__Data__:

--- --- ---

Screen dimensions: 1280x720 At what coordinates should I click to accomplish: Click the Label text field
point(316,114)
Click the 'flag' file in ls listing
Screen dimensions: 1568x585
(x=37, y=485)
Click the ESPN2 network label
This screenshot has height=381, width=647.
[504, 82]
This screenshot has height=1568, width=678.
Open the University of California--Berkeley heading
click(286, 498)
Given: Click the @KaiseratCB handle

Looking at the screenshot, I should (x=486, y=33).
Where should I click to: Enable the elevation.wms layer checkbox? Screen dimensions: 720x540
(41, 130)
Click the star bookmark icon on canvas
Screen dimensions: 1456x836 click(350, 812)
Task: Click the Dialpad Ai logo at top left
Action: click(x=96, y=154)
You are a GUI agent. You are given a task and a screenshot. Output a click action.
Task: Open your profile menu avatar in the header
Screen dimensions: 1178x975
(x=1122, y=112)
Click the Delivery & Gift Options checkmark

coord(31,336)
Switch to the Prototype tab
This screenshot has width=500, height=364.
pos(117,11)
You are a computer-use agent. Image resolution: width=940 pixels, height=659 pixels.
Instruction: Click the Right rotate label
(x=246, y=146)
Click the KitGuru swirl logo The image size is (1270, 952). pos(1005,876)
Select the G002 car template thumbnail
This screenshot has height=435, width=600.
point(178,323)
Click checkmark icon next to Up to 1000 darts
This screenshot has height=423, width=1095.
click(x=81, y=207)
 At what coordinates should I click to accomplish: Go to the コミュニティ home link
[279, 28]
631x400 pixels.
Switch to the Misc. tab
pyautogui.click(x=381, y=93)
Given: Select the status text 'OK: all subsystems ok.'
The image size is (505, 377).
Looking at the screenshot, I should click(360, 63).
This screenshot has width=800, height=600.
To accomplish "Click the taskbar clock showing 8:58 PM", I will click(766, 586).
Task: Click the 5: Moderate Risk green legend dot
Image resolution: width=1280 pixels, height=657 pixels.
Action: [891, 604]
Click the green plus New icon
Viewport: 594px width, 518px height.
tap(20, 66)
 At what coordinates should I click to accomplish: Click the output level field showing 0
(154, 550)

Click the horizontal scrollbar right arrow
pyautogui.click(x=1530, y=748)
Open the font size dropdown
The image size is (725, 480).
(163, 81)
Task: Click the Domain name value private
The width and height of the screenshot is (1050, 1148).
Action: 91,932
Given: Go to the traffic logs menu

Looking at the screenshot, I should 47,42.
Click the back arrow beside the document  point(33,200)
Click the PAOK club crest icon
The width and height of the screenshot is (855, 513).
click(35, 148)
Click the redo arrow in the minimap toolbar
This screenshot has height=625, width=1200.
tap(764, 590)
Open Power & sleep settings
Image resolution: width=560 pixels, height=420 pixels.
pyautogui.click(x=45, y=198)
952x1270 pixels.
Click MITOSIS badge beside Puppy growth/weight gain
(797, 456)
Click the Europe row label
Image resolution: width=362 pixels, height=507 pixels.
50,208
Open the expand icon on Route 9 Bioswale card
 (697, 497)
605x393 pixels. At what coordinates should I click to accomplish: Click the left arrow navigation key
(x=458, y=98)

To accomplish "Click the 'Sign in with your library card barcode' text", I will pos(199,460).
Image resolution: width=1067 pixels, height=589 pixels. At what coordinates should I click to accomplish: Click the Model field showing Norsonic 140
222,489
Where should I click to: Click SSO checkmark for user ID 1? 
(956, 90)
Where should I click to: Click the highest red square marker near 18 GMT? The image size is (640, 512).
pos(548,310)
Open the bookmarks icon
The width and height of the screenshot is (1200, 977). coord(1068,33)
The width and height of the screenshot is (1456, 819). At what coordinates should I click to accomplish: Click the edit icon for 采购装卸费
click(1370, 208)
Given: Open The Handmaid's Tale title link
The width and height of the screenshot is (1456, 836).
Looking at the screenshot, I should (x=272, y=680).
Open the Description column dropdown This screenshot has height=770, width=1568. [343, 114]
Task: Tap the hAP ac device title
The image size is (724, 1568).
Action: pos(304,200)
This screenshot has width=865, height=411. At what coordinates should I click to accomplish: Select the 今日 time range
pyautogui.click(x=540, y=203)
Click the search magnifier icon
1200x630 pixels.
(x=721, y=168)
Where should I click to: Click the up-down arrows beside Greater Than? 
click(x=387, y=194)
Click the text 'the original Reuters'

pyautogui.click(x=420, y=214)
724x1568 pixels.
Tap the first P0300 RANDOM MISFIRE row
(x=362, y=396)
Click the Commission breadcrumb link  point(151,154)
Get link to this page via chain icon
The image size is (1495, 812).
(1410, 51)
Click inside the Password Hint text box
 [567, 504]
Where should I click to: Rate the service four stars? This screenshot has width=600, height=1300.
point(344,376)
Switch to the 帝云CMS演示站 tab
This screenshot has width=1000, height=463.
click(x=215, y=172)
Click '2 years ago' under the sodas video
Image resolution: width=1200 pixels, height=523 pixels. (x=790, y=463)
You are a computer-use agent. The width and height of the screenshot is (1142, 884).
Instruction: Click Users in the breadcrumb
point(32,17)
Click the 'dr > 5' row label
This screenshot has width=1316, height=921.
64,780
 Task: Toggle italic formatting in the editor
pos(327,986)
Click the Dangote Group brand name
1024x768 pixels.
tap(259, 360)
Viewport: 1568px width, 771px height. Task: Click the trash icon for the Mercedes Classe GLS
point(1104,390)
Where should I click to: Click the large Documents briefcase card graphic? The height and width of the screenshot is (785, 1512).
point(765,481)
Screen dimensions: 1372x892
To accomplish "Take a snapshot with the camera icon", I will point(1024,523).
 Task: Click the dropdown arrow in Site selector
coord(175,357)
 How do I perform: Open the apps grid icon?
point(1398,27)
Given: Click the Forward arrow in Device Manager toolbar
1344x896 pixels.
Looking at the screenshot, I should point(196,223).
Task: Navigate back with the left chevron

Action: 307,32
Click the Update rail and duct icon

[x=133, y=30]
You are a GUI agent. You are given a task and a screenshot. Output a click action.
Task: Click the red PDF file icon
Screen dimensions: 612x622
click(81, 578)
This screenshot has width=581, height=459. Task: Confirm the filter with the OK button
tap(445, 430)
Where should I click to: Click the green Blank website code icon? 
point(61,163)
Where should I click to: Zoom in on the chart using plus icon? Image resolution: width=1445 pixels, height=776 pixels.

--- --- ---

__What is asked__: Copy out the listing word for word from its first line through the line containing "pyautogui.click(x=381, y=93)", including both of those lines.

__The result__:
Screen dimensions: 1280x720 At what coordinates should I click to accomplish: Click the Label text field
point(316,114)
Click the 'flag' file in ls listing
Screen dimensions: 1568x585
(x=37, y=485)
Click the ESPN2 network label
This screenshot has height=381, width=647.
[504, 82]
This screenshot has height=1568, width=678.
Open the University of California--Berkeley heading
click(286, 498)
Given: Click the @KaiseratCB handle

Looking at the screenshot, I should (x=486, y=33).
Where should I click to: Enable the elevation.wms layer checkbox? Screen dimensions: 720x540
(41, 130)
Click the star bookmark icon on canvas
Screen dimensions: 1456x836 click(350, 812)
Task: Click the Dialpad Ai logo at top left
Action: click(x=96, y=154)
You are a GUI agent. You are given a task and a screenshot. Output a click action.
Task: Open your profile menu avatar in the header
Screen dimensions: 1178x975
(x=1122, y=112)
Click the Delivery & Gift Options checkmark

coord(31,336)
Switch to the Prototype tab
This screenshot has width=500, height=364.
pos(117,11)
You are a computer-use agent. Image resolution: width=940 pixels, height=659 pixels.
Instruction: Click the Right rotate label
(x=246, y=146)
Click the KitGuru swirl logo The image size is (1270, 952). pos(1005,876)
Select the G002 car template thumbnail
This screenshot has height=435, width=600.
point(178,323)
Click checkmark icon next to Up to 1000 darts
This screenshot has height=423, width=1095.
click(x=81, y=207)
 At what coordinates should I click to accomplish: Go to the コミュニティ home link
[279, 28]
631x400 pixels.
Switch to the Misc. tab
pyautogui.click(x=381, y=93)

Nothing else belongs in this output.